“Sorry.” Tanis sat down at the opposite end of the table, as far from Marcus as possible. This appeared to satisfy the Elder, who nodded approvingly.

  “Viktor struck two keys,” he stated. “What do you know of them?”

  Tanis resisted an urge to glance over at his library, where not long ago he had shown Selene and her cohort the original diagrams of the lock. He tried to remember if that particular volume was still lying open on the other table.

  “Keys? I don’t know of any keys,” he lied.

  Marcus cocked his head. An instant later, his wings snapped forward like the jaws of a trap. Razor-sharp talons pierced Tanis’ shoulders, slamming him facedown onto the table. Tanis shrieked in shock and agony. Kicking and screaming, he tried to tear himself free from the Elder’s vicious pinions, but the talons were inserted too deeply into his flesh. Using his wings, Marcus effortlessly dragged Tanis across the table. Copper plates and cutlery clattered to the floor.

  Tanis felt like a fish twisting upon an angler’s hook. Lifting his head from the rough wooden tabletop, he came face-to-face with the Elder’s saturnine visage.
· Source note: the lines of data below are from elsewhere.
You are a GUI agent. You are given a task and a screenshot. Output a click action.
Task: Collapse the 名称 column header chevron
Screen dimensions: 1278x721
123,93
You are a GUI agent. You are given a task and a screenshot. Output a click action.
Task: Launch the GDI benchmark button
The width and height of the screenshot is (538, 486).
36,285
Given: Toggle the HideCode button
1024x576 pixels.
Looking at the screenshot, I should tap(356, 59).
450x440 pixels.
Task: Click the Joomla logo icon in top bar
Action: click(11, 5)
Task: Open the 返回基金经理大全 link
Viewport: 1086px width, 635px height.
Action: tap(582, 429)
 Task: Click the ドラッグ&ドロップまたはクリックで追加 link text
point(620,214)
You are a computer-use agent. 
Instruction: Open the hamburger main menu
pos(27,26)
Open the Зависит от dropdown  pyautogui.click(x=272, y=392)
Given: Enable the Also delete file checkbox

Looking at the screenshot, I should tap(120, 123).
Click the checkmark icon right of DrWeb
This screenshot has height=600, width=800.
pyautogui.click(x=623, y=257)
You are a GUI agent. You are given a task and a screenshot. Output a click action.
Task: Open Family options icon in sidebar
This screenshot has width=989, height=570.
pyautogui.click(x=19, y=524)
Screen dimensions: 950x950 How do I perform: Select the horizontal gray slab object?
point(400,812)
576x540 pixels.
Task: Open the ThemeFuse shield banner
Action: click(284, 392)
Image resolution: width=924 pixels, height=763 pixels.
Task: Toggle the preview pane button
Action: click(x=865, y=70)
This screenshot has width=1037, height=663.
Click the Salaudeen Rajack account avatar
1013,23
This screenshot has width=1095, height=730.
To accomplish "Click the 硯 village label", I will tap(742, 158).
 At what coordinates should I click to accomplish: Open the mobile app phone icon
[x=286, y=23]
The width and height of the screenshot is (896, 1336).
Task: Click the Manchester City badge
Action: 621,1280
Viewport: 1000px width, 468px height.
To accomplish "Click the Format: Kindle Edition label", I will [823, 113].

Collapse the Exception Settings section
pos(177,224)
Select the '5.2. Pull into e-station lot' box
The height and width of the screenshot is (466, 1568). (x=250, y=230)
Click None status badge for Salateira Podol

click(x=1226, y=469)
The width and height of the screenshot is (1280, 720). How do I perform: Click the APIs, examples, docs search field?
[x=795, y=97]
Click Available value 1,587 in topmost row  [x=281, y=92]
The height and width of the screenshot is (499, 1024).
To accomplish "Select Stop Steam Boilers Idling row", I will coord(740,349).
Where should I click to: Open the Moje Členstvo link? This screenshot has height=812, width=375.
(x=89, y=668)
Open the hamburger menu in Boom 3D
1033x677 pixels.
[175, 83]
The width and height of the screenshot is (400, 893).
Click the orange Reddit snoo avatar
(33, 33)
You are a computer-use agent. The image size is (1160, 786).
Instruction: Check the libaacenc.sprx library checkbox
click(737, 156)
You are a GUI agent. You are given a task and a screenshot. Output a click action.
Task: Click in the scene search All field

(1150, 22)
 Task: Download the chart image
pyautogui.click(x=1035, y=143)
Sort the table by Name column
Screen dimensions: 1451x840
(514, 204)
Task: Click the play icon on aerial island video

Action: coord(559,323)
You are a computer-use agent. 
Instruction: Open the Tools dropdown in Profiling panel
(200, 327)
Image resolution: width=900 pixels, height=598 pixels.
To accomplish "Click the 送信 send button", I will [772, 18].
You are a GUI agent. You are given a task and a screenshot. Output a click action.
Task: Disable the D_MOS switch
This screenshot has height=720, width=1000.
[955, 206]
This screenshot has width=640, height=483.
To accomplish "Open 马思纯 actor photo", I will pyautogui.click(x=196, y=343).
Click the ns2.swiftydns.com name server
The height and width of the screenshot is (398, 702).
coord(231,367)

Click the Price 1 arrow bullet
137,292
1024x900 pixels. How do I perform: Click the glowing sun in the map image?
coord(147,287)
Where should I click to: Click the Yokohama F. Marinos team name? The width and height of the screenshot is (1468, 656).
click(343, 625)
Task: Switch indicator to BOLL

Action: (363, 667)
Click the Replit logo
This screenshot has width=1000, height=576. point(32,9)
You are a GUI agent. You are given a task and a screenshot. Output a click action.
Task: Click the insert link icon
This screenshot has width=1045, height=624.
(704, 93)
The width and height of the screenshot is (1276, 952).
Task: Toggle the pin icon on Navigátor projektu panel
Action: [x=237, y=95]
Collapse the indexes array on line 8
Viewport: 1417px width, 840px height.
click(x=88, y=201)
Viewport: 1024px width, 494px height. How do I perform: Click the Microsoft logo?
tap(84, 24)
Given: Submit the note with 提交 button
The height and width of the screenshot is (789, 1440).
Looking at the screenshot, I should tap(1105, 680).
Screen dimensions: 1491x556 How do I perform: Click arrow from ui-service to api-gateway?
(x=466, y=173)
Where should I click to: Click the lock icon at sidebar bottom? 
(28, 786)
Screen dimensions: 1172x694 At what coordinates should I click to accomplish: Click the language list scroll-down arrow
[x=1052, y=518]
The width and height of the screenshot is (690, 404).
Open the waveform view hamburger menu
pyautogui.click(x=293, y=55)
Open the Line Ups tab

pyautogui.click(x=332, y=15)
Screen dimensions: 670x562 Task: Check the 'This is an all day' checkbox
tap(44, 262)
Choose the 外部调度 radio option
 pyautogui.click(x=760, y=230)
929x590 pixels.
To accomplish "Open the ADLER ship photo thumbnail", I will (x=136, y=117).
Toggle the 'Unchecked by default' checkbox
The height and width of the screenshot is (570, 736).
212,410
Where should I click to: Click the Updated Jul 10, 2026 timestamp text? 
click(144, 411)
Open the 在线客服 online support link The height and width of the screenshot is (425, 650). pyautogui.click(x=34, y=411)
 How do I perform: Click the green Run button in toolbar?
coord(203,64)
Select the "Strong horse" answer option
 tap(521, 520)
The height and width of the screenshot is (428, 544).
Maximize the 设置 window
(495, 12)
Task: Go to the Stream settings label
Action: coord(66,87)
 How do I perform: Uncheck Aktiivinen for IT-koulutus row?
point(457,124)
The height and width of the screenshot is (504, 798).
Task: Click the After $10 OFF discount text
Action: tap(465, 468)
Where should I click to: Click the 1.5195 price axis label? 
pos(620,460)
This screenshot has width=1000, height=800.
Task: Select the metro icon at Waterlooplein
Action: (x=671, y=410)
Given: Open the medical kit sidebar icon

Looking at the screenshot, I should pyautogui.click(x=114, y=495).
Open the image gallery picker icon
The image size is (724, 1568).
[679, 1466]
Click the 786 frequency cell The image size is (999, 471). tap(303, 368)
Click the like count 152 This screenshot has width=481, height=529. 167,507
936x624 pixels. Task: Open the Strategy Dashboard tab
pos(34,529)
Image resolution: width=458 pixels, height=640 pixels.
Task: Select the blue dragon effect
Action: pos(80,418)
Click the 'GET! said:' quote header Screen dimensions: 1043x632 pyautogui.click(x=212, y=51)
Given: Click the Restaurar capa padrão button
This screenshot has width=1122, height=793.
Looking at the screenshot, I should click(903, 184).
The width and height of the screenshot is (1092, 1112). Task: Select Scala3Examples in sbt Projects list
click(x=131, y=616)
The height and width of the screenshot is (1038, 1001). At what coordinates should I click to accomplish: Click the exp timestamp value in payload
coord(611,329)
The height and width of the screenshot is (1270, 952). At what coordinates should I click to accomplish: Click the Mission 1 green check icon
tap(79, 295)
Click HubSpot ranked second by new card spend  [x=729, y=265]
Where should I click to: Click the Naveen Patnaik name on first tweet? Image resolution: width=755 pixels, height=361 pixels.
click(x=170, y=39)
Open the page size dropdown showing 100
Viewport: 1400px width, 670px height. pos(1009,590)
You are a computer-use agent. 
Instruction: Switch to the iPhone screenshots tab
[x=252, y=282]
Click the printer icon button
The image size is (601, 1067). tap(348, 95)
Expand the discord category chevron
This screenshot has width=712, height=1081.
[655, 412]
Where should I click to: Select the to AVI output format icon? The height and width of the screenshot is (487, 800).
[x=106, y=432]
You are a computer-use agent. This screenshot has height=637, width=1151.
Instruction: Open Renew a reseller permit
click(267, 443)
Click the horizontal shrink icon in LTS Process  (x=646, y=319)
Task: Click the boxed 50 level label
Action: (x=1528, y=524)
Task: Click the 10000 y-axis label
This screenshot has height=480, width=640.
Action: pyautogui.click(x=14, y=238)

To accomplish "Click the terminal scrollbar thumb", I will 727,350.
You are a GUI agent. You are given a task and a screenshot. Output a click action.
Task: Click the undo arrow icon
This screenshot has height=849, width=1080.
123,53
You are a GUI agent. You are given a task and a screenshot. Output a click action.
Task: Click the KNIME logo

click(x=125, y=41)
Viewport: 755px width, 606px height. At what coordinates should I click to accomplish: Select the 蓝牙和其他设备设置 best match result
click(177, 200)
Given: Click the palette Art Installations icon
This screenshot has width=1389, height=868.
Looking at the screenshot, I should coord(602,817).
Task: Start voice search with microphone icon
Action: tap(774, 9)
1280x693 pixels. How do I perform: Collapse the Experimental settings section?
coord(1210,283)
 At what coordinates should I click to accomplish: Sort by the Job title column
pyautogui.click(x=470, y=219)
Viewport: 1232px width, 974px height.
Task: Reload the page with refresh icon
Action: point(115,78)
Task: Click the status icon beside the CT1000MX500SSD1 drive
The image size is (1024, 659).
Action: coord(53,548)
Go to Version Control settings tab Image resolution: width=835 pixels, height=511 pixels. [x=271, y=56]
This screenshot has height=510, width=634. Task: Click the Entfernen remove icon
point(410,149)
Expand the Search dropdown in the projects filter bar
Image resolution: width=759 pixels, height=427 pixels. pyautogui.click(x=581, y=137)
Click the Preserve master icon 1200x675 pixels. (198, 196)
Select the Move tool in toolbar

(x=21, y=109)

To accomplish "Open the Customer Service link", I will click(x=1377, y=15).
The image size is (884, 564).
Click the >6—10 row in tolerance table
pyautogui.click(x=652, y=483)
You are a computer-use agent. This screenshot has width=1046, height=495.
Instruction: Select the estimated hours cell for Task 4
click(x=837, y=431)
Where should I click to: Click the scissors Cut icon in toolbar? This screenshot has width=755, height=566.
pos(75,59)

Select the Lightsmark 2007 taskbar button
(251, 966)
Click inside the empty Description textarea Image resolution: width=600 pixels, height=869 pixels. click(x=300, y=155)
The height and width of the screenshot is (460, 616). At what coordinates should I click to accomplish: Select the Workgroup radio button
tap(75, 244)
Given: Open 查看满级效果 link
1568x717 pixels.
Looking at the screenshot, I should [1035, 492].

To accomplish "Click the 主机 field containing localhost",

He saw neither patience nor mercy in Marcus’ eyes.

  “Oh, yes, those keys,” Tanis stammered. “One was kept in plain sight, draped around his daughter’s lovely neck… right there for you to see.”

  Marcus didn’t like the implication. He lifted his wings, violently hauling Tanis up closer to his face. “And the other?”

  “Kept with Viktor,” Tanis said hastily. “At all times.”

  “Where?”

  “Within him… beneath the flesh.”

  Marcus glowered balefully at Tanis, weighing the historian’s words. Tanis dared to hope that maybe, just maybe, he might come through this night with his immortality intact. If I do, he vowed, I’m going to bury myself so deep that no vampire, lycan, or hybrid will ever find me again. My books will be my only companions.

  Then Marcus smiled, baring his teeth, and Tanis realized it was already too late. “No, I beg you… no!”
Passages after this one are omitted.